Le maintien du latin sous une forme évolutive, le latin vulgaire, n’est pas en réalité un phénomène interne sans doute dû à la créolisation avec l’osque, l’ombrien, l’étrusque, etc., dont on trouve les indices chez les auteurs comiques comme Plaute ; ce latin vulgaire parlé par le peuple des grandes villes – et par les soldats de toutes sortes de vernaculaires – évoluera assez vite, surtout phonétiquement, morphologiquement et syntaxiquement, dès le Moyen-Empire. Au contact des langues des différentes colonies donnera naissance à des langues nouvelles qui constituent le groupe des langues romanes. Mais il ne s’agit là que d’un processus bien connu des linguistes.

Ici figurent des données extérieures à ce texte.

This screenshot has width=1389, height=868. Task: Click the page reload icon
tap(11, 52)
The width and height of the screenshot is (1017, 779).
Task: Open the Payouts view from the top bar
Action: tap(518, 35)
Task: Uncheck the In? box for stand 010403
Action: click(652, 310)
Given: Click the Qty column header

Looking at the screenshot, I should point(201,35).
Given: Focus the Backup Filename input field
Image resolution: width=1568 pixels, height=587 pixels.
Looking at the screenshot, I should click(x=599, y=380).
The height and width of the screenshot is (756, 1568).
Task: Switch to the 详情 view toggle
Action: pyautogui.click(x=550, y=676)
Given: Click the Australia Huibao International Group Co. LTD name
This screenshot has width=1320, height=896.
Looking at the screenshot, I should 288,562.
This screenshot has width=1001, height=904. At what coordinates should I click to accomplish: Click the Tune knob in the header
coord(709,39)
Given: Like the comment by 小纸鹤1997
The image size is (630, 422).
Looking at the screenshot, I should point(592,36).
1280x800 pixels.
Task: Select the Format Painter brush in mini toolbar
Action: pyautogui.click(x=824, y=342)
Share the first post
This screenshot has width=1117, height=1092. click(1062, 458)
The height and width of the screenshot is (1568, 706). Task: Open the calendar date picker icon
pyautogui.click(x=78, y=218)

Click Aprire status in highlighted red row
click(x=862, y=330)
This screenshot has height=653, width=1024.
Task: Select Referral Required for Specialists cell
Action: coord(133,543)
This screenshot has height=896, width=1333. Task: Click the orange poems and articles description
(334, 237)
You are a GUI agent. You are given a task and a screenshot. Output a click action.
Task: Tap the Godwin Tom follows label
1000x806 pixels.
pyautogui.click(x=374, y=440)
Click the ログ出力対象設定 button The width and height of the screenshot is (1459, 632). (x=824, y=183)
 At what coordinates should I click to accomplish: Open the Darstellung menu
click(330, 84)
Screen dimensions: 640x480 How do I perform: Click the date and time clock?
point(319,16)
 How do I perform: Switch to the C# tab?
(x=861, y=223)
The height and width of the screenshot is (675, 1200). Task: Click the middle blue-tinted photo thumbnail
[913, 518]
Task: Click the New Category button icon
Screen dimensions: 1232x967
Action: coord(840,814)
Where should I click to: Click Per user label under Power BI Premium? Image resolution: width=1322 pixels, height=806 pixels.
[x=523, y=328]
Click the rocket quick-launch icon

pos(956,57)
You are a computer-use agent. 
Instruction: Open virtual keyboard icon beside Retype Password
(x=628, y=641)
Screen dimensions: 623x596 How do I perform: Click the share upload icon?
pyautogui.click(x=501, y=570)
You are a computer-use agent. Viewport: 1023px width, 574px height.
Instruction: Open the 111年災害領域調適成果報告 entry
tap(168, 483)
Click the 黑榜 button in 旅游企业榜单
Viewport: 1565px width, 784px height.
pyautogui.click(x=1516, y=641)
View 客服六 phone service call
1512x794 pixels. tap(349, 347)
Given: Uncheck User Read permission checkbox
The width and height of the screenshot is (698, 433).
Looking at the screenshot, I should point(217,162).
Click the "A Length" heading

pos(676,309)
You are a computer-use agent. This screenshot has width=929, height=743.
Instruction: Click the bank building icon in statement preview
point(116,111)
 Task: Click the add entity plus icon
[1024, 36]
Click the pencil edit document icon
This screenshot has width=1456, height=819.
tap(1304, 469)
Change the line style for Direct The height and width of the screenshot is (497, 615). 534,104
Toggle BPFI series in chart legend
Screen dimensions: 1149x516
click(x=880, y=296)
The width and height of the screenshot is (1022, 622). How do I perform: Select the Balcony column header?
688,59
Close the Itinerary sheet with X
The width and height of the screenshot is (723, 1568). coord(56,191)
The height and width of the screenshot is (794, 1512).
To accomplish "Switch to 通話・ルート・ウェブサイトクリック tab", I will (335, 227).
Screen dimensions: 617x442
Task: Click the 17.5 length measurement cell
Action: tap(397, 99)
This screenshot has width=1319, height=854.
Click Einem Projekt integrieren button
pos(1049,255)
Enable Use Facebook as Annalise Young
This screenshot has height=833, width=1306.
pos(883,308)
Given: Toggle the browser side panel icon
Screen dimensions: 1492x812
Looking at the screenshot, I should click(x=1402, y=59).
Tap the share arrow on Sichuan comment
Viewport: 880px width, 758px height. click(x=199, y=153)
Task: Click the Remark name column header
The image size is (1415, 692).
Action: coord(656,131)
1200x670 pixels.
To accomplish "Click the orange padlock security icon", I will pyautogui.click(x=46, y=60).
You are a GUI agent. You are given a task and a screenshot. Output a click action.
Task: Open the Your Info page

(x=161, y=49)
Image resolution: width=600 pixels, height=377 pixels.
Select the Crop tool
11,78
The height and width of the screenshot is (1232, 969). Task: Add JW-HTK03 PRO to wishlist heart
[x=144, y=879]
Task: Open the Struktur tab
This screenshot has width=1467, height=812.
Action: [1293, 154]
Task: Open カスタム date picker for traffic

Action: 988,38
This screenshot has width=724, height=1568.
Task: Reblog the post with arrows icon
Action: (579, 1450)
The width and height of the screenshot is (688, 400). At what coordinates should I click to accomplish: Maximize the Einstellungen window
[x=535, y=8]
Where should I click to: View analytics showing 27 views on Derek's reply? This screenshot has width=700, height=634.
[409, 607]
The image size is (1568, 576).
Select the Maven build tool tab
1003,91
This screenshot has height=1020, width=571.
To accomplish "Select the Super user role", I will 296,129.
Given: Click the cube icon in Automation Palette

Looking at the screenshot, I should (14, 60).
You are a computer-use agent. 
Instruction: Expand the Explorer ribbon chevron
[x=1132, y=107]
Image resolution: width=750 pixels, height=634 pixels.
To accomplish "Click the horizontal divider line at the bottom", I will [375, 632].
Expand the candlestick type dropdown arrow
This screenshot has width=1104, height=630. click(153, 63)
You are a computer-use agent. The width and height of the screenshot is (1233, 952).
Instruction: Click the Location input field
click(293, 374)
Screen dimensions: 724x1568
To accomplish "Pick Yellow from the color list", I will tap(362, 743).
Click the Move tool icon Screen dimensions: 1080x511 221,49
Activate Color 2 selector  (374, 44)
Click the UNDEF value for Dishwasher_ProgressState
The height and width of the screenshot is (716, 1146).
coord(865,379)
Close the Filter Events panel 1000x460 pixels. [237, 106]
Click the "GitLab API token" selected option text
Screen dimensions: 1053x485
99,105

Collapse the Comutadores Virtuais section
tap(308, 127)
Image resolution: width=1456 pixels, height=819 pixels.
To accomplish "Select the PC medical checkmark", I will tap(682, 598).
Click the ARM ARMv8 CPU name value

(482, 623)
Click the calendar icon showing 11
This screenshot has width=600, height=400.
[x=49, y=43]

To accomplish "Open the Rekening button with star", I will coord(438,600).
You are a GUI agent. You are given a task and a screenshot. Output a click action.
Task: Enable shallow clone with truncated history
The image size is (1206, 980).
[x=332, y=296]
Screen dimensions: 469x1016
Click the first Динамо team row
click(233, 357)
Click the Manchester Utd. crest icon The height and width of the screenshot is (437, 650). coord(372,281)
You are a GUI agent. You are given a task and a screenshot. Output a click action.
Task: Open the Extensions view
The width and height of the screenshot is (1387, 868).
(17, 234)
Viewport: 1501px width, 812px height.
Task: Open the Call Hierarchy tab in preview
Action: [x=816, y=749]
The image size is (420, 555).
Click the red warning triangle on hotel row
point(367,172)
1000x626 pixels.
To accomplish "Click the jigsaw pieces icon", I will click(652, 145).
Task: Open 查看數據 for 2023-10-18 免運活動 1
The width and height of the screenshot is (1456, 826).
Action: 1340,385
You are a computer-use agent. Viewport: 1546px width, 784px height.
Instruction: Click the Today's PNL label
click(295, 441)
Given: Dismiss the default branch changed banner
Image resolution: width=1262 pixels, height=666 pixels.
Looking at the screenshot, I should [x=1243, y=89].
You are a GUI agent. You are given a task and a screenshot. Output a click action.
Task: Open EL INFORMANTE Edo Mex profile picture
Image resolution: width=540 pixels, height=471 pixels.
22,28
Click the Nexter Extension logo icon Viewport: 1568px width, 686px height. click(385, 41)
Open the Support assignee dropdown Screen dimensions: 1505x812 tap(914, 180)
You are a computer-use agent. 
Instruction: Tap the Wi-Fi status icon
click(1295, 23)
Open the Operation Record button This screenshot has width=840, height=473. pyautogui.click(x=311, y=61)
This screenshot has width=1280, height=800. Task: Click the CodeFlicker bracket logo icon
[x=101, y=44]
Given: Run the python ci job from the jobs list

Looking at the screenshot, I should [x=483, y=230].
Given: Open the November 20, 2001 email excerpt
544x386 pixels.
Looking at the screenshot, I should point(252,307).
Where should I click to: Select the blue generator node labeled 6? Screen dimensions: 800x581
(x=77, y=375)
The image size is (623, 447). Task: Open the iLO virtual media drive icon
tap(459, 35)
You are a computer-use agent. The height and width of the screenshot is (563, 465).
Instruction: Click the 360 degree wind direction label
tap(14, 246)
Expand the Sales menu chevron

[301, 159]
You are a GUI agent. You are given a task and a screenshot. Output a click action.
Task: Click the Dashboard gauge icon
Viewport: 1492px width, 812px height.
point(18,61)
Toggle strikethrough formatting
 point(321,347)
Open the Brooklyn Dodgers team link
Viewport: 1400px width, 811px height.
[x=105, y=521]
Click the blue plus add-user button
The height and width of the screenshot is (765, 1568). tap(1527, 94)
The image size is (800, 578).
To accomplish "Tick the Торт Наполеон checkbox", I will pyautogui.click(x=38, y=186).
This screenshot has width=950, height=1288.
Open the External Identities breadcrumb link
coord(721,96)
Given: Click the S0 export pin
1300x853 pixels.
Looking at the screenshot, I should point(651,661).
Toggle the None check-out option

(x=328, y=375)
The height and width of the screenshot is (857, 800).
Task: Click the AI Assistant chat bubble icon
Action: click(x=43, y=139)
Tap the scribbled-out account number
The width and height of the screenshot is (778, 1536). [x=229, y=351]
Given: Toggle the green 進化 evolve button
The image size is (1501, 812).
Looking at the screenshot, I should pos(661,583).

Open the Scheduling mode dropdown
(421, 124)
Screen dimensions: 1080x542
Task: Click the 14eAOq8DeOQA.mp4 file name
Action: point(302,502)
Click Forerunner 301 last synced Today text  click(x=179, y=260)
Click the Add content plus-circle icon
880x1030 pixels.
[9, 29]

Le plus étonnant semble être la pérennisation du latin standard sous des formes proches des structures classiques, grâce aux efforts de certains tenants du pouvoir temporel, spirituel et culturel des peuples vaincus par l’Empire comme vainqueurs de celui-ci. Cette survie est le fruit de son association aux structures qui assureront le maintien de l’unité occidentale durant les quelques siècles qui séparent l’Empire Romain de l’Empire Carolingien : la religion chrétienne ainsi que l’organisation administrative et juridique.

Notes
2.

L’Empire d’Orient, fidèle au grec, n’est pas pour l’instant concerné.

3.

Donc très peu en Angleterre, trop lointaine, et au Moyen Orient, profondément hellénisé.